- _WORK INSTRUCTIONS_: Go through the data and retrieve each line that includes the string "menu".

- _SOURCE RECORDS_:
·····

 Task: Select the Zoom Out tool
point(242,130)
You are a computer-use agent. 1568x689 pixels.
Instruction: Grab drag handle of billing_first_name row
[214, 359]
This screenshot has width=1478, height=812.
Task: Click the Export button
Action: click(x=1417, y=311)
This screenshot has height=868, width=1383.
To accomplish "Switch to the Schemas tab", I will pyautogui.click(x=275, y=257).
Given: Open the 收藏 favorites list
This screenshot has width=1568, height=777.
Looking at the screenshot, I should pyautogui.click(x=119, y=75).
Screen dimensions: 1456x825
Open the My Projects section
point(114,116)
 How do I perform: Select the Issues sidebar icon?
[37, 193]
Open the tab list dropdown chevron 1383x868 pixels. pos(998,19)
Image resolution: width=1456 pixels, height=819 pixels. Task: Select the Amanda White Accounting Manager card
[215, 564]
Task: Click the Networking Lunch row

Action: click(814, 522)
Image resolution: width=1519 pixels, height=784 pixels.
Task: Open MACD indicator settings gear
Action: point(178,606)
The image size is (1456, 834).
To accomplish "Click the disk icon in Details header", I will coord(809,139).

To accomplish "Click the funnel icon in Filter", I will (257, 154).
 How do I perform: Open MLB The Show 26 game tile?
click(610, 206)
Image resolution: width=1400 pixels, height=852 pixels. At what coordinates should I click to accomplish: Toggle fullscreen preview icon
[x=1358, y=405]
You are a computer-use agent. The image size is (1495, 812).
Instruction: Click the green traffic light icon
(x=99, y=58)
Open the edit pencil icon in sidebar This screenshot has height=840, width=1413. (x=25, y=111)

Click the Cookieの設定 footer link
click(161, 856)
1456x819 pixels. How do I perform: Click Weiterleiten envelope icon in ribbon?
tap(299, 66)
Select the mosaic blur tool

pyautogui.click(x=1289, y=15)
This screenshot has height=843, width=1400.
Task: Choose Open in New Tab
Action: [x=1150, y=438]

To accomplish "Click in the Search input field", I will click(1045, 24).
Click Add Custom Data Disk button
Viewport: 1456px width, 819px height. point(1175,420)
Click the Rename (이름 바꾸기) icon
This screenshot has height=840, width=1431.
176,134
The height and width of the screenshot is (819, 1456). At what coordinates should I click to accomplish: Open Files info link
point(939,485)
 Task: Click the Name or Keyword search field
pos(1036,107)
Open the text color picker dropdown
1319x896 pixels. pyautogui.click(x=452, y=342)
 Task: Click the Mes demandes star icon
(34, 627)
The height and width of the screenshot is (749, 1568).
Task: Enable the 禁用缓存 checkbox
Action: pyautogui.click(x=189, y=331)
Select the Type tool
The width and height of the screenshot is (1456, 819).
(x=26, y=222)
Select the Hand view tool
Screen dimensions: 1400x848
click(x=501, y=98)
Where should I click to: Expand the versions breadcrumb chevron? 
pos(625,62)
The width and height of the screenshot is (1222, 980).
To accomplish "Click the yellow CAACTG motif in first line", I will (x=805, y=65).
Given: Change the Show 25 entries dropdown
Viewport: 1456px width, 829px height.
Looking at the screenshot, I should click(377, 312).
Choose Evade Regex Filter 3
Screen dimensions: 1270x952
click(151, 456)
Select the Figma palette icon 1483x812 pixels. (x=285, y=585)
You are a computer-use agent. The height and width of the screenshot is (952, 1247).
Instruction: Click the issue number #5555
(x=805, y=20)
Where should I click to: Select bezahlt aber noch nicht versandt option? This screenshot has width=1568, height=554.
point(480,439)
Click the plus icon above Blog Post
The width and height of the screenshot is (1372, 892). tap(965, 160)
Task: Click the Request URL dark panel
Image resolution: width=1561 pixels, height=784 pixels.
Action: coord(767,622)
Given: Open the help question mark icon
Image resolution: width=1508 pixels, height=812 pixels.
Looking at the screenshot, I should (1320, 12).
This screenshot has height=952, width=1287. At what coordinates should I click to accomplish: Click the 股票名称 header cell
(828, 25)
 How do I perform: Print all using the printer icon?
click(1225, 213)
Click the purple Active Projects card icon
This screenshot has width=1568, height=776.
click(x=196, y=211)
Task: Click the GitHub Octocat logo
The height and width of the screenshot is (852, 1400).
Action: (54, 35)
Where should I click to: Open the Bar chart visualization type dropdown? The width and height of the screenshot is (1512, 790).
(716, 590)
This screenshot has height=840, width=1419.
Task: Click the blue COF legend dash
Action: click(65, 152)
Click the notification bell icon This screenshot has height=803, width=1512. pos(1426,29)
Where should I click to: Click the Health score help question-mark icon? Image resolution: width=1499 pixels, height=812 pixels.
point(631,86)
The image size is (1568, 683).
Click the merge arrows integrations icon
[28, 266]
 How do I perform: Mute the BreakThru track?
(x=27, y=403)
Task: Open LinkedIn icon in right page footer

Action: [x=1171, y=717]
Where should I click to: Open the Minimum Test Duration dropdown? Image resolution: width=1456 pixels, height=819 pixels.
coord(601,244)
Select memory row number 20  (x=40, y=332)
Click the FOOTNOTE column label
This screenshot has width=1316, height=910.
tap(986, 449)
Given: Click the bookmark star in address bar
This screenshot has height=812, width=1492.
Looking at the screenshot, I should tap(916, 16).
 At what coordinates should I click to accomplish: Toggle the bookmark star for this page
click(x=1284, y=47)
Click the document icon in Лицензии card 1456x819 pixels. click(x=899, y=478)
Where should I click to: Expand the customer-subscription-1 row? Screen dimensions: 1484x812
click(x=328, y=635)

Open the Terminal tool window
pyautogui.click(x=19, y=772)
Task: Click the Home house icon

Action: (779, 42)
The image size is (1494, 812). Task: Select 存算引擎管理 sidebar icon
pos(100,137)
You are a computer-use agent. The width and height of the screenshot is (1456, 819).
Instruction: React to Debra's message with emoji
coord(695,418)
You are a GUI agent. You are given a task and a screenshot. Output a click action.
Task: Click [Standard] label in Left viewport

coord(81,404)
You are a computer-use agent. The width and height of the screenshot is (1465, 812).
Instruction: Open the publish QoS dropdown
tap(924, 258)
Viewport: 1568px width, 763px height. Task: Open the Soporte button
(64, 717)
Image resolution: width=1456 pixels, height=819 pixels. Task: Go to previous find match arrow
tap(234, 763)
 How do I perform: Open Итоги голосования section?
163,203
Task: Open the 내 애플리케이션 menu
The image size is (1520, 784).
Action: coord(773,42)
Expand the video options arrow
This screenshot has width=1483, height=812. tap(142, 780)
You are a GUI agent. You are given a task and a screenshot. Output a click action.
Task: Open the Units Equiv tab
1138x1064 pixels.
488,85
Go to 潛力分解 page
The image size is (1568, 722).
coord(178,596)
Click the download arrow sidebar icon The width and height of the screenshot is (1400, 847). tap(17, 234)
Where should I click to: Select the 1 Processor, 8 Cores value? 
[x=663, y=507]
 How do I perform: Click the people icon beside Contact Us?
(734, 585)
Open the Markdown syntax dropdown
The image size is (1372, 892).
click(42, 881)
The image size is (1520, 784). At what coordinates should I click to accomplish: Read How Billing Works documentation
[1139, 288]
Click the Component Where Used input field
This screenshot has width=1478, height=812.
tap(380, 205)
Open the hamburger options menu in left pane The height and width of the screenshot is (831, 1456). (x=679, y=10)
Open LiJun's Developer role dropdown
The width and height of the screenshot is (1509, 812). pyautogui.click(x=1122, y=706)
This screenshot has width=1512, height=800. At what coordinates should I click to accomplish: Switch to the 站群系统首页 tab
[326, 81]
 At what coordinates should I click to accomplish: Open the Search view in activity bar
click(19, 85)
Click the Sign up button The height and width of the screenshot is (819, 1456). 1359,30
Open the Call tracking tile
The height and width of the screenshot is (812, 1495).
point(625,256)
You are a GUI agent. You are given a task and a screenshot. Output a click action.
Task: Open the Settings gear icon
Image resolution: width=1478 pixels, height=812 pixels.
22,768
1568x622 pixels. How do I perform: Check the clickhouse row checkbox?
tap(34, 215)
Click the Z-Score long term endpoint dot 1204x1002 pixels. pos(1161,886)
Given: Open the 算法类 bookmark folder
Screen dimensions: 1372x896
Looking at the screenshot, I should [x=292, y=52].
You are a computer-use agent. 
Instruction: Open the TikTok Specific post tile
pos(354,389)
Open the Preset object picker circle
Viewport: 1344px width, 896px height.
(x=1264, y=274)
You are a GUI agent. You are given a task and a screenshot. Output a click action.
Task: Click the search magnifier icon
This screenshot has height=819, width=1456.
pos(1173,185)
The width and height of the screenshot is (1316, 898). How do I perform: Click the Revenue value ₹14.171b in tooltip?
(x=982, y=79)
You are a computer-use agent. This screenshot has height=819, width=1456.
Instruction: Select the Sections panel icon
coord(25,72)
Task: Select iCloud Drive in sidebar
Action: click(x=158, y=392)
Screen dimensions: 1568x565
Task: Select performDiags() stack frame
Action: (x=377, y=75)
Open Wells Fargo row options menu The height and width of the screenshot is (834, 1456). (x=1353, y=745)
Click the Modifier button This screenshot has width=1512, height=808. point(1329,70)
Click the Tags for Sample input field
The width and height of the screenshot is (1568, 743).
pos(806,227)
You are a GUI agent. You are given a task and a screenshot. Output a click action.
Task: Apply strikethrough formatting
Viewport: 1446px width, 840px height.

·····

- _OUTPUT OF THE EXERCISE_:
Task: Open the 내 애플리케이션 menu
Open the hamburger options menu in left pane The height and width of the screenshot is (831, 1456). (x=679, y=10)
Open Wells Fargo row options menu The height and width of the screenshot is (834, 1456). (x=1353, y=745)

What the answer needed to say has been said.